TASK PROMPT — Copy the rows from the start through the line containing "click(x=8, y=88)", switching "click action" to "tap action" and leaving everything else unchanged.

EXTRACTED INFORMATION —
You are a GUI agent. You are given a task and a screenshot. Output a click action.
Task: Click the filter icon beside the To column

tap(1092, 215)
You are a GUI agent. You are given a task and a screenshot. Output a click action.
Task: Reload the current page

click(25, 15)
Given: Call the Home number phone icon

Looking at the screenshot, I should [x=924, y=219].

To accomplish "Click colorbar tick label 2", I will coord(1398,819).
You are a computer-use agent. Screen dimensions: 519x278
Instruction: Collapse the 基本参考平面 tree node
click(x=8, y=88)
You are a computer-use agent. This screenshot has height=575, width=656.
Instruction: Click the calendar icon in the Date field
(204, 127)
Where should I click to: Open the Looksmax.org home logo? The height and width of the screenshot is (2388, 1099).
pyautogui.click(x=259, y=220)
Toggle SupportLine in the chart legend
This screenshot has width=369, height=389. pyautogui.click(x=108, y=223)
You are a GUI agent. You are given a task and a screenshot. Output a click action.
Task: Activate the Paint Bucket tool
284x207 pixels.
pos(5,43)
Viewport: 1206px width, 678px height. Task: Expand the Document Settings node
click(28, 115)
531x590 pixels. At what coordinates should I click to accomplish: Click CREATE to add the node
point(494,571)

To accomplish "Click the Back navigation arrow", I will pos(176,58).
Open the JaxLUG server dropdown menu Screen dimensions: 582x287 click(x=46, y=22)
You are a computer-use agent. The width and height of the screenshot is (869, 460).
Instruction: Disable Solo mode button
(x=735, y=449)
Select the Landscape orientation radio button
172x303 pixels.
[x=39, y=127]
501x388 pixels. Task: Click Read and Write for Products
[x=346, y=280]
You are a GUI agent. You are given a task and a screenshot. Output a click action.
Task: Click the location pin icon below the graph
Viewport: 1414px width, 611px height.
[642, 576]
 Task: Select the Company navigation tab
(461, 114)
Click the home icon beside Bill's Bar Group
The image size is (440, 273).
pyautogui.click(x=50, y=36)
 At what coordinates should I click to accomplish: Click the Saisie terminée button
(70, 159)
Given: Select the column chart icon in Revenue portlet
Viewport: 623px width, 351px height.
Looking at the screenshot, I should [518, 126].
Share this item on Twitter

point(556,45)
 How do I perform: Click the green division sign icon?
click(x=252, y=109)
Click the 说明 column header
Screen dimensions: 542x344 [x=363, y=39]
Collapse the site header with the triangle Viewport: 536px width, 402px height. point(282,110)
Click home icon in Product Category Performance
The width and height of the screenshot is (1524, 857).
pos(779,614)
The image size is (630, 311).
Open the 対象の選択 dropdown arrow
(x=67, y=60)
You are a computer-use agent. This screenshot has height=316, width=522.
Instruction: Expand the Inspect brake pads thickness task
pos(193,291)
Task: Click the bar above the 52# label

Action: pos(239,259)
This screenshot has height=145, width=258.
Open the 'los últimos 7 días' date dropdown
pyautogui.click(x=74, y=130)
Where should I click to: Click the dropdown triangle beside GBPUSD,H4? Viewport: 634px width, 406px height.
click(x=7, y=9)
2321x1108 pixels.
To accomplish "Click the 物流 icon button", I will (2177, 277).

WRITTEN SOLUTION —
You are a GUI agent. You are given a task and a screenshot. Output a tap action.
Task: Click the filter icon beside the To column

tap(1092, 215)
You are a GUI agent. You are given a task and a screenshot. Output a tap action.
Task: Reload the current page

click(25, 15)
Given: Call the Home number phone icon

Looking at the screenshot, I should [x=924, y=219].

To accomplish "Click colorbar tick label 2", I will coord(1398,819).
You are a computer-use agent. Screen dimensions: 519x278
Instruction: Collapse the 基本参考平面 tree node
click(x=8, y=88)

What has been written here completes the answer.